Both the Centers for Disease Control (CDC) and the American Academy of Family Practice (AAFP) recommend routine annual influenza vaccination for people ages six months and older. The flu can produce symptoms ranging from relatively minor cold-like sniffles and coughs to severe respiratory problems, and as we tell patients, this is an illness that can make even the healthiest very ill. Additionally, someone with a relatively mild case of the flu can easily spread the illness to others who could experience serious or worse complications. The single best measure to avoid catching and spreading the flu is the seasonal vaccine which is likely now available at your physician’s office.

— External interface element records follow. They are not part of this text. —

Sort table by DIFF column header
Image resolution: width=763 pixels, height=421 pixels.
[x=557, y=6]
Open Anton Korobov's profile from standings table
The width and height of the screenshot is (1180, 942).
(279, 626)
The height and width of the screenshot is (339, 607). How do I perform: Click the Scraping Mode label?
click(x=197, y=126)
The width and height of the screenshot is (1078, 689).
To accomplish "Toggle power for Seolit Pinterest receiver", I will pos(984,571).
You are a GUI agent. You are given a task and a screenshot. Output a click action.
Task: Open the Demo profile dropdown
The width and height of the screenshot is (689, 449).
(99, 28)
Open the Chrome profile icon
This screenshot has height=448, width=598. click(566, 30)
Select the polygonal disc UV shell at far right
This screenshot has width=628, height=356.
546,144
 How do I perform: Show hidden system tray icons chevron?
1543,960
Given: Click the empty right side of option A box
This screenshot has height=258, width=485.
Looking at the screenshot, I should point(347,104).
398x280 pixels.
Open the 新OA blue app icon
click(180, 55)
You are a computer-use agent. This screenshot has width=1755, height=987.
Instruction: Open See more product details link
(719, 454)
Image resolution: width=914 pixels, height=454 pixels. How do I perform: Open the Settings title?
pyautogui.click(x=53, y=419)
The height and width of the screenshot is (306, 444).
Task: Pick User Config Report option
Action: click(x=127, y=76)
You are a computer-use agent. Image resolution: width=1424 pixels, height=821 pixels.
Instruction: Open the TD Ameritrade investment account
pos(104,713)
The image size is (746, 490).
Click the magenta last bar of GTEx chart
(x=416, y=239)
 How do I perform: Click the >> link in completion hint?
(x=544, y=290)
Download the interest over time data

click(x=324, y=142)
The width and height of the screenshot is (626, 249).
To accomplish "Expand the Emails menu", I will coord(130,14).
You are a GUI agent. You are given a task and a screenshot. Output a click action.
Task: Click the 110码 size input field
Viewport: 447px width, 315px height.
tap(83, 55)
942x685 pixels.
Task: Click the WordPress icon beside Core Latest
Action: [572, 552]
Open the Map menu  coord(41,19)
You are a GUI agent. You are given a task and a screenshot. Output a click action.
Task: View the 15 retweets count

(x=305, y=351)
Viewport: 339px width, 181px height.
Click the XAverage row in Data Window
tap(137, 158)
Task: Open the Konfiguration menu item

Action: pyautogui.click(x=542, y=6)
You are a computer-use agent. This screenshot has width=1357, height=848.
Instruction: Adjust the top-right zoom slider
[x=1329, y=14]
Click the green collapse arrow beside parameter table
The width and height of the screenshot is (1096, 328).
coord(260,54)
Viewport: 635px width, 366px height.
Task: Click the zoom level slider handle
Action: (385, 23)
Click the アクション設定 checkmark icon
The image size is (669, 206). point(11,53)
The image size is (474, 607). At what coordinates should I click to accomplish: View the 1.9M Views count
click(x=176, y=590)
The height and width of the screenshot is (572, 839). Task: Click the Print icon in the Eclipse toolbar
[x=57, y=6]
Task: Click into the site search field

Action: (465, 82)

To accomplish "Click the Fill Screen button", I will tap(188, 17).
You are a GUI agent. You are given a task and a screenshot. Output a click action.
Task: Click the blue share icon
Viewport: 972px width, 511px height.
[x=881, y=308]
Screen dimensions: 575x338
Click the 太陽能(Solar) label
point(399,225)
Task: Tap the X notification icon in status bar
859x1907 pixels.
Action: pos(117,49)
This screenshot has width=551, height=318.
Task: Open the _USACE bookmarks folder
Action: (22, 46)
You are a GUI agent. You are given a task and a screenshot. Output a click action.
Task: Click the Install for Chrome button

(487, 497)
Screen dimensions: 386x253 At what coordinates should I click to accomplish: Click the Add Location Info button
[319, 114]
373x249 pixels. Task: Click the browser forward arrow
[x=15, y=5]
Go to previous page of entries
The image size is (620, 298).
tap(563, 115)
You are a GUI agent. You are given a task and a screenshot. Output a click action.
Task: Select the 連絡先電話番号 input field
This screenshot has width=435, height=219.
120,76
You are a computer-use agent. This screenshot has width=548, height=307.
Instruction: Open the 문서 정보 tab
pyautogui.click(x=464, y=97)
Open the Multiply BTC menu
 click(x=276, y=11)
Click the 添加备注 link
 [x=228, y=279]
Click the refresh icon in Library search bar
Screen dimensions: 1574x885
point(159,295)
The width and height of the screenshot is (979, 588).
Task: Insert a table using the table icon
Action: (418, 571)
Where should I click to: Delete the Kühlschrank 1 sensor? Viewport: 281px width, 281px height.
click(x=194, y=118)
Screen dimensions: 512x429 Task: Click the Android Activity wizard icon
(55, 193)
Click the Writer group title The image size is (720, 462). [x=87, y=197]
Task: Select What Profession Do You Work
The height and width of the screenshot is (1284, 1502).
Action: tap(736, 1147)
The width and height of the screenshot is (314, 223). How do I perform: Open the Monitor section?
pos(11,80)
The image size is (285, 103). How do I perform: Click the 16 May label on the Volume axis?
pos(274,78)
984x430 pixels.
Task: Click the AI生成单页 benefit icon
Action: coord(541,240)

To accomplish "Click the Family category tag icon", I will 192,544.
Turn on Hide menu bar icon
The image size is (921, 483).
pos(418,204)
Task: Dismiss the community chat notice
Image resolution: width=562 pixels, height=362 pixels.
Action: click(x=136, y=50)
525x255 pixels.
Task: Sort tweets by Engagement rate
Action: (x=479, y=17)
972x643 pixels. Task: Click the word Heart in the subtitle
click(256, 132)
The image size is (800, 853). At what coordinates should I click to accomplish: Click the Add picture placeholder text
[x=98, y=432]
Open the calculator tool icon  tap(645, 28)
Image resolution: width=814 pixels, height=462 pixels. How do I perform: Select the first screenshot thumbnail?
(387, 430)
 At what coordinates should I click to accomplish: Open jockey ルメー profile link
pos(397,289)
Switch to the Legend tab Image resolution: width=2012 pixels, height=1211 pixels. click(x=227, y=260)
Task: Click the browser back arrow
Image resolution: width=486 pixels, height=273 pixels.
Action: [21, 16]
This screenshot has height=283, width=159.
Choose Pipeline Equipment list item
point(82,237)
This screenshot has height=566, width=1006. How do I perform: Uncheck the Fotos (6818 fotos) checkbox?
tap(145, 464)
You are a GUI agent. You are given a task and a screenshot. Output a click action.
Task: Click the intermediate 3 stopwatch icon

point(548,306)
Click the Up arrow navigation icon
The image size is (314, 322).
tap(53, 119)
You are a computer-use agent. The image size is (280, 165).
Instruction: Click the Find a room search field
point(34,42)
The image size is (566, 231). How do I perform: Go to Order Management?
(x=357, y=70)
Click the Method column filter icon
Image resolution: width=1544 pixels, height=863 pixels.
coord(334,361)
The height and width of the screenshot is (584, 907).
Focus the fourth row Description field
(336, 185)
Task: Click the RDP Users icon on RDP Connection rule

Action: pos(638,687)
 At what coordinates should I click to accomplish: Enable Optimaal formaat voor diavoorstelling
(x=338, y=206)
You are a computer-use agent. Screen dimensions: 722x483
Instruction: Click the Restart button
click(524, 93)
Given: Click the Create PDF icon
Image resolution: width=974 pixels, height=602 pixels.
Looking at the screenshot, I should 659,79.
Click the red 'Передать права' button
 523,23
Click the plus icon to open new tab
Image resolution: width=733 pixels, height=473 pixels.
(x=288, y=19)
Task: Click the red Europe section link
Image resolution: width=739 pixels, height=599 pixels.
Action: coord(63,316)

The flu can spread very quickly
Seasonal flu is generally passed from person to person through touching, sneezing, or coughing. Flu season starts in the fall and can run through the end of spring, peaking during January and February. People who have the flu can be contagious even before the first symptom shows up, potentially exposing others to the illness.
Vaccination protects you and others
Each year a “seasonal flu” vaccine becomes available that includes protection against the three strains of flu that researchers and experts believe will be the most common during the flu season. The vaccine produces antibodies that develop about two weeks after vaccination which protect us from infection. For the most effective prevention, we recommend that you get your vaccination early in the flu season to give the antibodies a chance to start protecting you before flu season gets well under way. There are two types of vaccines, the flu shot, and the nasal spray flu vaccine. Both vaccines are considered very safe, with most people experiencing no serious problems from either. Because there are a few cases where people should not receive the shot, and the nasal vaccine has additional limitations on age and some caveats for those with compromised immune systems. It is important to ensure your physician knows your health history, allergies, and past reactions to vaccines.
Who should be vaccinated?
In general, the guidelines recommend vaccination for all persons six months and older. It is especially important for certain people and those around them to be protected from the flu:
- People with chronic medical conditions such as asthma or chronic lung disease, diabetes, or lowered immune systems
- Pregnant women
- Those older than 65
- Children six months to four years
Keep yourself and others healthy From my perspective, the benefits of flu vaccination far outweigh any drawbacks. A flu vaccine can help keep you well and prevent you from spreading a potentially serious disease. In short, it is one of the best steps you can take to keep yourself and your family healthy.